If anybody knows please do tell!_

 
HD 130/135/140 - you should really check at Sephora or get samples from someone.

I'm borderline C3/C4 and C2 is my body colour.


----------



## Chillicat14 (Mar 8, 2010)

Quote:

   Originally Posted by *Junkie* 

 
_HD 130/135/140 - you should really check at Sephora or get samples from someone.

I'm borderline C3/C4 and C2 is my body colour._

 
Thanks so much!!


----------



## Shadowy Lady (Mar 8, 2010)

Quote:

   Originally Posted by *Junkie* 

 
_I'm NC25/30 and I'm 140 in MUFE HD, 40 in Mat Velvet. Weird (according to charts)._

 
well, I wouldn't depend on charts 100%. Though I know a girl who wears NC25 in MAC and 140 in HD. 140 has deep yellow tones. Don't pay too much attention to numbers, just get what matches u


----------



## [o l i v i a] (Mar 8, 2010)

Thanks for the super helpful conversion! I'm a NC35 in MAC and a 128 in HD.


----------



## GoldenGirl (Mar 9, 2010)

I'm an NC50 in SFF, but a 177 in MUFE HD.  175 was too light and corally and 178 was too dark and reddish.

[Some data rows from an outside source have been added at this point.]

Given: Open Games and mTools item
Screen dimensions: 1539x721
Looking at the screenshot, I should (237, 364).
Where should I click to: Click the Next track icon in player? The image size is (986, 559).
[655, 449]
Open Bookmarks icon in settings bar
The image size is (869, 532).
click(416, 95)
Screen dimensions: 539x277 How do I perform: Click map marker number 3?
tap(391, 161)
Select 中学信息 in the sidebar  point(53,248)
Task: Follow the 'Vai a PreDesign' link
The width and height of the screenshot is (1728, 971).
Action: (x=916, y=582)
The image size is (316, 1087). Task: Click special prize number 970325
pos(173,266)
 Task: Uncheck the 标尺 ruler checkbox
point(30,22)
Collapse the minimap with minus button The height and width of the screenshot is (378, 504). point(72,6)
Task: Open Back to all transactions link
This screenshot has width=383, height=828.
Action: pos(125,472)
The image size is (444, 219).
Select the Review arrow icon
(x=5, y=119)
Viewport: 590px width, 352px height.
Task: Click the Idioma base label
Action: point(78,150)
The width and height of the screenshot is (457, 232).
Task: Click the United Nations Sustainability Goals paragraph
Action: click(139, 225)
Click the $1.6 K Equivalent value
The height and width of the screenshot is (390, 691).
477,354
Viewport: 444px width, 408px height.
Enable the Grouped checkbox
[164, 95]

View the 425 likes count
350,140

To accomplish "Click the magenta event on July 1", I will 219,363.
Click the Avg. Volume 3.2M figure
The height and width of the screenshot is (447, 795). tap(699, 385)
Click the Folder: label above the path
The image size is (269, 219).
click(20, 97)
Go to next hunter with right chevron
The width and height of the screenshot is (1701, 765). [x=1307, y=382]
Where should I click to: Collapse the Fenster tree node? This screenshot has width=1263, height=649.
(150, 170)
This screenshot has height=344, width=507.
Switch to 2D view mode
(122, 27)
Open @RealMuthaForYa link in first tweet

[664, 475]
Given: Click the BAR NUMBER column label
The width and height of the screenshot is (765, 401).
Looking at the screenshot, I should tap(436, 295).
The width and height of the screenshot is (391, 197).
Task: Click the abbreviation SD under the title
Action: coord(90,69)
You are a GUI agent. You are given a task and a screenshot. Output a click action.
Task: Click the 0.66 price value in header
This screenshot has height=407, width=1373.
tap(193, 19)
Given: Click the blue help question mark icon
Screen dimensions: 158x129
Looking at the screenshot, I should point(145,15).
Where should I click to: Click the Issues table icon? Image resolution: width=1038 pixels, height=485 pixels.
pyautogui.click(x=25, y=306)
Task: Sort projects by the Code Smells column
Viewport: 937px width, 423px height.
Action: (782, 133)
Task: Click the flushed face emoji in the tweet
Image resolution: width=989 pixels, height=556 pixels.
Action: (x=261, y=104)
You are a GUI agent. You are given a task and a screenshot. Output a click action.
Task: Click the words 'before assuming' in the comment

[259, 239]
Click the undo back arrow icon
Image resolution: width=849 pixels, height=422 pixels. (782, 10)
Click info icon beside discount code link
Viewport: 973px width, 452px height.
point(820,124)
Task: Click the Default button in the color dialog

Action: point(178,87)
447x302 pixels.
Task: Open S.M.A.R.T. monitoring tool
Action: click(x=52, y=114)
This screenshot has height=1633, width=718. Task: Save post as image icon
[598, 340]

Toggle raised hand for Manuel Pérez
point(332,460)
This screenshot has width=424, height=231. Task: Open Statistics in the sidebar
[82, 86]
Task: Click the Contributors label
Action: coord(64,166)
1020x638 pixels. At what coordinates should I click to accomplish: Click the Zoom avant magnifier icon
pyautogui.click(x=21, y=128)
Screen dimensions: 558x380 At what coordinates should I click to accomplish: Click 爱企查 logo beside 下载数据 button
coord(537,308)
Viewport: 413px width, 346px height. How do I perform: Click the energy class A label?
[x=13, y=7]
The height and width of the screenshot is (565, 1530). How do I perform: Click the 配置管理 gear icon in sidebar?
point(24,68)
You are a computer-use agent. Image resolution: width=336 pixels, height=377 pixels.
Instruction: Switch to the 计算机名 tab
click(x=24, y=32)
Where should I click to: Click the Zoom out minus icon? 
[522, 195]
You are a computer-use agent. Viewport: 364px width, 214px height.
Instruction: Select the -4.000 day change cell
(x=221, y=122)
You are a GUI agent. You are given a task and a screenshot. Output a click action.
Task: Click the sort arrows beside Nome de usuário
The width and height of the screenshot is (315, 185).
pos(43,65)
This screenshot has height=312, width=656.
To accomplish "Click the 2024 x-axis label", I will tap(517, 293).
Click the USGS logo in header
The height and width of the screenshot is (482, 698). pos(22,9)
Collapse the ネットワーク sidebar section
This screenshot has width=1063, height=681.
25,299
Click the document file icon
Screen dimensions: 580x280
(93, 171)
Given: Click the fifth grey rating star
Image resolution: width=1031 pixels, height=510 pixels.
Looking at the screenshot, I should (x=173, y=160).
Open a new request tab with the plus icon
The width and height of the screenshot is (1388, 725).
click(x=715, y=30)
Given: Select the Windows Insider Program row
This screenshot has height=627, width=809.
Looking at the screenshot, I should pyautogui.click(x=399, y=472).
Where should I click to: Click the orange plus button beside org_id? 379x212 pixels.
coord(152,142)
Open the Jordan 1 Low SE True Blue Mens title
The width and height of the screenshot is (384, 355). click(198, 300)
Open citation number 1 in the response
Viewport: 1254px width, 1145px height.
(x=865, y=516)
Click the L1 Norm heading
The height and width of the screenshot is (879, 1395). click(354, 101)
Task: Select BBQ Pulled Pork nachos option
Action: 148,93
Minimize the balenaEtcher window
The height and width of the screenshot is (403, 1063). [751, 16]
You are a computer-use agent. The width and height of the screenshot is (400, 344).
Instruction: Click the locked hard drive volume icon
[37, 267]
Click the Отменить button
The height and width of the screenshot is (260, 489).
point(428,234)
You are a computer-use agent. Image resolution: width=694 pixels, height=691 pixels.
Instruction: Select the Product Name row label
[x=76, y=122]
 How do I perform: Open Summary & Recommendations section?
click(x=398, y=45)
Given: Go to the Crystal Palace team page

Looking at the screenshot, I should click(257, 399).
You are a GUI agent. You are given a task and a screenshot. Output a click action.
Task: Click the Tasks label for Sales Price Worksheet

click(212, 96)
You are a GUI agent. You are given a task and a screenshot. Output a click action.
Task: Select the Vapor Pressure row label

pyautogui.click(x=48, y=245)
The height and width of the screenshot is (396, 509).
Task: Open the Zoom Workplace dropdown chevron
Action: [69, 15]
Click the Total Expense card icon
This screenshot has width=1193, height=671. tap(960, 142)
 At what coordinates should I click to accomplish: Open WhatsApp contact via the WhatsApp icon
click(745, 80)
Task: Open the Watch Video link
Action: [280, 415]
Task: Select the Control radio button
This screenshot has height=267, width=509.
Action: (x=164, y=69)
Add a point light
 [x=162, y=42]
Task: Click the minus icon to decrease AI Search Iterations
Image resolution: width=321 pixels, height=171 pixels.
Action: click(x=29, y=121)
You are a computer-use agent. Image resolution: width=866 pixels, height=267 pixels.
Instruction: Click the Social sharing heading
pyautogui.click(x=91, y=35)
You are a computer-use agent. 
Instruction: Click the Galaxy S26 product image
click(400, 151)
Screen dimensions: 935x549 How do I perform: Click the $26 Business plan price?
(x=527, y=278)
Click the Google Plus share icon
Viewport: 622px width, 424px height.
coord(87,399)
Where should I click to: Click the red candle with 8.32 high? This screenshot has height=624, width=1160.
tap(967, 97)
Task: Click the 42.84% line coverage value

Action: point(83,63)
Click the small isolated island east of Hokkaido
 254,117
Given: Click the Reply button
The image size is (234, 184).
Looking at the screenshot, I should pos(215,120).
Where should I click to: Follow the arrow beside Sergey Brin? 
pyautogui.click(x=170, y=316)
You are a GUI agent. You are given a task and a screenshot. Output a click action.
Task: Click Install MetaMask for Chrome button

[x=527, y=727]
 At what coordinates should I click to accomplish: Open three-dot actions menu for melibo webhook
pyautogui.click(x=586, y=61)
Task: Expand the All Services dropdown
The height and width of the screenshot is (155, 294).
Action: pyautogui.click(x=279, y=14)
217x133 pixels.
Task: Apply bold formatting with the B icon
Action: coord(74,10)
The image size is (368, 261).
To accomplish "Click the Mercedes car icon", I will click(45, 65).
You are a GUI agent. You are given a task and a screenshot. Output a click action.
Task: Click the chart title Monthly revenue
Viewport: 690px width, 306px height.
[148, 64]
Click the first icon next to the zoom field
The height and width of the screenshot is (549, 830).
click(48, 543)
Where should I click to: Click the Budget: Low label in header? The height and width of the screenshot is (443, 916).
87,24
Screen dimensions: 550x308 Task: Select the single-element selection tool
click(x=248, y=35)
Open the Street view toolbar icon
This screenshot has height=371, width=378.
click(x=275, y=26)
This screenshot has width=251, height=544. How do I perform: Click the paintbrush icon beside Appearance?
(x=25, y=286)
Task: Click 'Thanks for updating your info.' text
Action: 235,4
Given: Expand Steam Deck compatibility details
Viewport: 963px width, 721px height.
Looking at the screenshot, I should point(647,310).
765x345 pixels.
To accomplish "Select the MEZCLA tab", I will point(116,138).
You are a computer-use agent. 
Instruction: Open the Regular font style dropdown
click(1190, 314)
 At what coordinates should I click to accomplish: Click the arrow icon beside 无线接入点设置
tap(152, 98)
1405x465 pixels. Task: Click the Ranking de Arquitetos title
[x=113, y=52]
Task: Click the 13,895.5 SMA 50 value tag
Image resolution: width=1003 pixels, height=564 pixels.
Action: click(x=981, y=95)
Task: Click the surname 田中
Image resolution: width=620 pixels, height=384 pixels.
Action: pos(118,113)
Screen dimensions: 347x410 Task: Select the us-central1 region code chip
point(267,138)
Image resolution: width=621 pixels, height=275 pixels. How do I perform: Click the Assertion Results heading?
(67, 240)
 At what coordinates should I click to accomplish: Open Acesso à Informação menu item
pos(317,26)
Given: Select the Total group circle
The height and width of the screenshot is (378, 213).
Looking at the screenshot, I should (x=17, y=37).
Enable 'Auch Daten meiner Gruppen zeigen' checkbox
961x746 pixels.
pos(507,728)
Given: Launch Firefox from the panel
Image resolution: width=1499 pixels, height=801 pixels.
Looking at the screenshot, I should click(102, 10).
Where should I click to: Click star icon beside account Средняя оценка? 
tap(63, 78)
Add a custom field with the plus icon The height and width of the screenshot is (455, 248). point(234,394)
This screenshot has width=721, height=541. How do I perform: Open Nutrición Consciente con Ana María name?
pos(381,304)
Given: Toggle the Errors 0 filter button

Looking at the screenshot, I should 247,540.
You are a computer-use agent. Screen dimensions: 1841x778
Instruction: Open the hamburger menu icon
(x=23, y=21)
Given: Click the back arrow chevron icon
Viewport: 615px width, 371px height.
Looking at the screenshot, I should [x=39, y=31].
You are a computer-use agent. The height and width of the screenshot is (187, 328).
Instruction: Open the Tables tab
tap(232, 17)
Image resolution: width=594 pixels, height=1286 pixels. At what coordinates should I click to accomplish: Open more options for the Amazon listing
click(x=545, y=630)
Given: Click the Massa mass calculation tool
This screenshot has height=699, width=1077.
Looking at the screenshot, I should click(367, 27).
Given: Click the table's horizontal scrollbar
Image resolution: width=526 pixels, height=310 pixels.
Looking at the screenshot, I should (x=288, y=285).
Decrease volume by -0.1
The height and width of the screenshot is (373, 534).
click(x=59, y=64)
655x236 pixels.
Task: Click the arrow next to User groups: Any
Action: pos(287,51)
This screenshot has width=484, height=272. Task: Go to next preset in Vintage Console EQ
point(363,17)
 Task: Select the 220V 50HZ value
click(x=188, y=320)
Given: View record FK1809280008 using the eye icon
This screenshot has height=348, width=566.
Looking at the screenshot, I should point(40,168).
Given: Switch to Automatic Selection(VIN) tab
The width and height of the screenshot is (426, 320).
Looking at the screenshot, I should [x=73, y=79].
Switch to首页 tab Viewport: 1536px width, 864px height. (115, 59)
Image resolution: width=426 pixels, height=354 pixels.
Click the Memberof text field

I did use F&B for a hot minute, but I can't remember what shade it was.


----------



## Kiraling (Mar 9, 2010)

Moving my post over to the MUFE discussion thread! Woops


----------



## kittykit (Mar 9, 2010)

I'm a NC35 in summer and NC30 in winter. I was matched with HD 118 by the MUFE MA. It looks very natural on me.


----------



## baby_g (Mar 9, 2010)

Quote:

   Originally Posted by *ambodidi* 

 
_Anyone here like me, NC30 to 35, peach tones, what shade do you use in MUFE HD...or does anyone know please? I was thinking 120,123 or 127.I can't try, I have to buy online, thanks._

 
 I bought both 127 and 140 online (sight unseen) as no physical MUFE here in Melbourne, Australia. They are practically the same colour, except that 127 has more of a yellow undertone, and 140 more of a peach. But only ever so slightly different.
 I am half asian so the 127 suits me better and is the one I use everyday, but 140 would also look fine. I just prefer the more yellow undertones as i'm quite yellow.
 If you're more peach go the 140. Hope that helps.


----------



## geeko (Mar 17, 2010)

I am a NC25 and i m using MUFE HD foundation in 125 and it matches my skintone perfectly


----------



## obscuria (Mar 17, 2010)

Quote:

   Originally Posted by *geeko* 

 
_I am a NC25 and i m using MUFE HD foundation in 125 and it matches my skintone perfectly_

 
I'm an NC30 and this one works well for me too.


----------



## karaja (Apr 11, 2010)

in Italy only hd 140 for nc 35!


----------



## SUMM3RxBABii (Apr 12, 2010)

I'm a NC42 and I think I was very close to being a 130...but it was kind of light...couldn't really find a match


----------



## MzzRach (May 23, 2010)




----------



## Ashleybubbles83 (Dec 11, 2010)

what about NW50? whats the MUFE HD equivalent?


----------



## Nuffy (Dec 27, 2010)

Ashleybubbles83 said:


> what about NW50? whats the MUFE HD equivalent?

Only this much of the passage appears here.